Spasticity Mechanisms – for the Clinician

Spasticity, a classical clinical manifestation of an upper motor neuron lesion, has been traditionally and physiologically defined as a velocity dependent increase in muscle tone caused by the increased excitability of the muscle stretch reflex. Clinically spasticity manifests as an increased resistance offered by muscles to passive stretching (lengthening) and is often associated with other commonly observed phenomenon like clasp-knife phenomenon, increased tendon reflexes, clonus, and flexor and extensor spasms.

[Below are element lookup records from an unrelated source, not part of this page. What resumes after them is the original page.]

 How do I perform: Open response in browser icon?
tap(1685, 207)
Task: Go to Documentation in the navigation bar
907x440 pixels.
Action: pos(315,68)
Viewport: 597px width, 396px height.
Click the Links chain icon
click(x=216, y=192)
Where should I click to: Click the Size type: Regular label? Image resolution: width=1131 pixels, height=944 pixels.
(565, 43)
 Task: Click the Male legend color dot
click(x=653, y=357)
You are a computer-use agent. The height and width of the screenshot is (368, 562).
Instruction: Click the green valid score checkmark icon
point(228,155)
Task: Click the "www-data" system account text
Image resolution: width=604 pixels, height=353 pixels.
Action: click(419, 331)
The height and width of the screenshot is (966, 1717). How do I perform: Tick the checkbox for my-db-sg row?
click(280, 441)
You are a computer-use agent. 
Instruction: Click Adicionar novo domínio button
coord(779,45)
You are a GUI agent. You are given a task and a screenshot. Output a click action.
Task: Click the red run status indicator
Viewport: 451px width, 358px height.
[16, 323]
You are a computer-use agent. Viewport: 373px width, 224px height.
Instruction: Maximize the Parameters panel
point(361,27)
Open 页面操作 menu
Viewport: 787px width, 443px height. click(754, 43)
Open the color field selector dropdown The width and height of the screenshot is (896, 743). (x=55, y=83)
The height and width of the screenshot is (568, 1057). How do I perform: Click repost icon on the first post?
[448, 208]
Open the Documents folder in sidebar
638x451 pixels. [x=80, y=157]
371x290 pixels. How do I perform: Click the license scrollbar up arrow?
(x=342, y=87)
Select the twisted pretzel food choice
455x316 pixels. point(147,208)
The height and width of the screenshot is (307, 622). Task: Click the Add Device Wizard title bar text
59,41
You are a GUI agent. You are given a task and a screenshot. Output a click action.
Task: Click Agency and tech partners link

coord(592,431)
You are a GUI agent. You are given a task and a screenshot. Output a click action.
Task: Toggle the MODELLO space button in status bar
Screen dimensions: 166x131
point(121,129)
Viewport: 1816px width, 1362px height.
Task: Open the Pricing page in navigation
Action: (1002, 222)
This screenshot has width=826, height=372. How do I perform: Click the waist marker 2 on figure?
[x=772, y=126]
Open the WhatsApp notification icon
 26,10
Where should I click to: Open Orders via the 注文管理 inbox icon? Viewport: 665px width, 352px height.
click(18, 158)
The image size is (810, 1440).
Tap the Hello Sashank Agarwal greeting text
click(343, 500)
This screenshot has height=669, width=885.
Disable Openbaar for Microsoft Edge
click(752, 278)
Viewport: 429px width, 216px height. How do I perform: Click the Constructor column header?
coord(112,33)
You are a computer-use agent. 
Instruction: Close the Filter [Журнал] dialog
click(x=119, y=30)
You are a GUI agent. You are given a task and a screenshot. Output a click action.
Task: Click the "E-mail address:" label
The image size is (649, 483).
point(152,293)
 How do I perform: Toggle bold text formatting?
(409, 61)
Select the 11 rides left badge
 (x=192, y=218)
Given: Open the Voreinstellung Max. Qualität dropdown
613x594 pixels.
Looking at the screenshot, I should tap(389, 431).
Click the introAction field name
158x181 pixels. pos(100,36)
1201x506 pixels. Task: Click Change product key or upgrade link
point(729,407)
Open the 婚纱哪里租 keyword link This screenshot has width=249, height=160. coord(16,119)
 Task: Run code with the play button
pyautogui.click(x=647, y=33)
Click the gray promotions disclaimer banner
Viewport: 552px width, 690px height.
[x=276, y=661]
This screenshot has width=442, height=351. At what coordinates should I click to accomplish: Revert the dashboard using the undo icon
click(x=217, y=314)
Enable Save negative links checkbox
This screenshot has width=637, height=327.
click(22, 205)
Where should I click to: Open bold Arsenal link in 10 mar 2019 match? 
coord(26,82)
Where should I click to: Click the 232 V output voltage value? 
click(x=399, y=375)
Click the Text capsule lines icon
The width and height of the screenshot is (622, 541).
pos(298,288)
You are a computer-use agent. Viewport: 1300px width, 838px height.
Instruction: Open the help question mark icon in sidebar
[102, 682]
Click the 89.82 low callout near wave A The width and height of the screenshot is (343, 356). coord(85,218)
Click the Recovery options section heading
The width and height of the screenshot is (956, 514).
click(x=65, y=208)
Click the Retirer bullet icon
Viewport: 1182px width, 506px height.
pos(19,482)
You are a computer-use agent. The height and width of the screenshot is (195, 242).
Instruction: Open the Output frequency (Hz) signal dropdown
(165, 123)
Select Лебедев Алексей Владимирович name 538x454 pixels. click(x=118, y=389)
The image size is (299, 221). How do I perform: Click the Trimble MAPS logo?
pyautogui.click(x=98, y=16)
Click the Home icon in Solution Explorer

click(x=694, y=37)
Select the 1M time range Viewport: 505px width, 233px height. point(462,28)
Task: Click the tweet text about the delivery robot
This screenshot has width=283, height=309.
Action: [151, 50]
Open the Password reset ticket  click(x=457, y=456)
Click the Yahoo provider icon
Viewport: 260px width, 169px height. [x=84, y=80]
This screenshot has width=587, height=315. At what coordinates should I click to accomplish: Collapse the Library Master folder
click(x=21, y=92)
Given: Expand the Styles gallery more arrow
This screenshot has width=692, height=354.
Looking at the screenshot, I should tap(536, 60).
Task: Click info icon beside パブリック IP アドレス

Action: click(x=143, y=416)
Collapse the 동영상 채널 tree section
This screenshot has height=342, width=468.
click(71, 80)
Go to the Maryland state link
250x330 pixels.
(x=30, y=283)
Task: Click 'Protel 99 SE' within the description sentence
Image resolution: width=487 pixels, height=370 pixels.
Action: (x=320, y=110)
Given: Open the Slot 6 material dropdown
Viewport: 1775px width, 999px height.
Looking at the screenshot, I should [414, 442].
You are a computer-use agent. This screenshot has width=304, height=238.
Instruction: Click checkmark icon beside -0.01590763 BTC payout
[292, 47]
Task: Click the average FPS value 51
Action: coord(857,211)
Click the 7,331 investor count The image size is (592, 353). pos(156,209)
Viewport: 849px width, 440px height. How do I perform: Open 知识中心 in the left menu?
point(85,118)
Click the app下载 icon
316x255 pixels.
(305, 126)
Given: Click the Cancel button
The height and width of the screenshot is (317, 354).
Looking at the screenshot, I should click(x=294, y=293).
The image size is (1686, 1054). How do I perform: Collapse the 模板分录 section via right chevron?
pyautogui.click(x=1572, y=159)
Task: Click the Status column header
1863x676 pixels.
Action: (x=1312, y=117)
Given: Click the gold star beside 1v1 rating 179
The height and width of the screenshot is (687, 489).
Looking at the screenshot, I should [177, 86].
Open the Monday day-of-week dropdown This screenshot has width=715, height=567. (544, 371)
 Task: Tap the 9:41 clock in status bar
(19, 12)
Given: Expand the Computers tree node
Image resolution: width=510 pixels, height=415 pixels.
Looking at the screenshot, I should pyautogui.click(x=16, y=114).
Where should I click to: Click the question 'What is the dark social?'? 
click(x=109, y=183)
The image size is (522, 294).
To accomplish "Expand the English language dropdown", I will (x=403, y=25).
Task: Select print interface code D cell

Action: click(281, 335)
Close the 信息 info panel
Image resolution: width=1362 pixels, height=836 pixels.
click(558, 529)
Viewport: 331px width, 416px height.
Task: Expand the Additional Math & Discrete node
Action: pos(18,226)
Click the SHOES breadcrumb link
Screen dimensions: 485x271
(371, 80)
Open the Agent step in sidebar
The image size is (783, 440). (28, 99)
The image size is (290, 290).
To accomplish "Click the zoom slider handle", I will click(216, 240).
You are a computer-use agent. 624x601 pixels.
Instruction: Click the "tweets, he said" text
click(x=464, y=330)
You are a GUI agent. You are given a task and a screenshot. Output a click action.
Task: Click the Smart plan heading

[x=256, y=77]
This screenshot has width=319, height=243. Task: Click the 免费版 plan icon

The key to the increased excitability of the muscle stretch reflex (muscle tone) is the abnormal activity of muscle spindles which have an intricate relation with the innervations of the extrafusal muscle fibers at the spinal level (feed-back and feed-forward circuits) which are under influence of the supraspinal pathways (inhibitory and facilitatory). The reflex hyperexcitability develops over variable period of time following the primary lesion (brain or spinal cord) and involves adaptation in spinal neuronal circuitries caudal to the lesion. It is highly likely that in humans, reduction of spinal inhibitory mechanisms (in particular that of disynaptic reciprocal inhibition) is involved. While simply speaking the increased muscle stretch reflex may be assumed to be due to an altered balance between the innervations of intra and extrafusal fibers in a muscle caused by loss of inhibitory supraspinal control, the delayed onset after lesion and the frequent reduction in reflex excitability over time, suggest plastic changes in the central nervous system following brain or spinal lesion. It seems highly likely that multiple mechanisms are operative in causation of human spasticity, many of which still remain to be fully elucidated. This will be apparent from the variable mechanisms of actions of anti-spasticity agents used in clinical practice.